Avec Photograph, Monotronic affine encore un langage sonore qui n’a jamais aimé les lignes droites. Le collectif mené par Ramsey Elkholy revient avec un titre dense, volontairement sombre, qui s’installe dans la durée plutôt que de chercher l’évidence immédiate. Ici, tout repose sur une tension progressive : nappes de synthétiseurs épaisses, textures électroniques troubles et voix transformée, presque fantomatique, comme si le récit se débattait avec sa propre perception.
La chanson agit comme une mise en garde intime. Photograph parle de l’illusion, de cette fascination dangereuse pour une image idéalisée, et de la perte de soi qui peut en découler. Cette thématique se traduit musicalement par une sensation de glissement permanent, jusqu’à un final saisissant porté par le violon de Jonathan Dinklage, dont l’intervention donne au morceau une ampleur quasi cinématographique, à la fois élégante et inquiétante.

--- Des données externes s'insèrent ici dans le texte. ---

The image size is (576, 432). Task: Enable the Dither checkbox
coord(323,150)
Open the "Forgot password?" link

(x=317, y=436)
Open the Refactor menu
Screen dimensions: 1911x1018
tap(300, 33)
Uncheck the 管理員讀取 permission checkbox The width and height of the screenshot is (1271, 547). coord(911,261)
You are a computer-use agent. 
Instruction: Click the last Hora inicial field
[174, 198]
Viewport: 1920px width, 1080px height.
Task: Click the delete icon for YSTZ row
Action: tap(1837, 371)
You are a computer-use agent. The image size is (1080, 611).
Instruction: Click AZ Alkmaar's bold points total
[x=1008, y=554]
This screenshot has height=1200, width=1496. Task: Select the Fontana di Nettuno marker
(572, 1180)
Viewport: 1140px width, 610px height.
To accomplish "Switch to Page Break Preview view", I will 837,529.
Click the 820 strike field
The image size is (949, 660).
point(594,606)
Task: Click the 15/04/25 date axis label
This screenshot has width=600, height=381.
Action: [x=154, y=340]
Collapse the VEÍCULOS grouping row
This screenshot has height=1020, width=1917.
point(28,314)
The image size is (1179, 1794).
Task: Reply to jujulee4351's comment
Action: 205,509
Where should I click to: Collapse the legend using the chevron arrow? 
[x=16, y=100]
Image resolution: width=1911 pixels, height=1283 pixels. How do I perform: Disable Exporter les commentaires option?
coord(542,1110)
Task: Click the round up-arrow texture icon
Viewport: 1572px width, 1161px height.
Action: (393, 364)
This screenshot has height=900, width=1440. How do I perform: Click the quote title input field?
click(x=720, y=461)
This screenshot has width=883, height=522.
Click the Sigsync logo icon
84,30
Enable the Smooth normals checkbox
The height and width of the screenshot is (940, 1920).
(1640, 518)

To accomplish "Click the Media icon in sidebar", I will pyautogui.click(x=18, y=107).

Fidèle à son ADN, Monotronic refuse toute case définitive. Indie rock, pop, indietronica et influences glanées au fil des voyages d’Elkholy s’entrelacent avec naturel. Tourné à Austin, le clip prolonge cette approche dépouillée et émotionnelle. Extrait de l’album Waiting for You, attendu en 2026, Photograph s’impose comme l’une des propositions les plus fortes et assumées du projet à ce jour.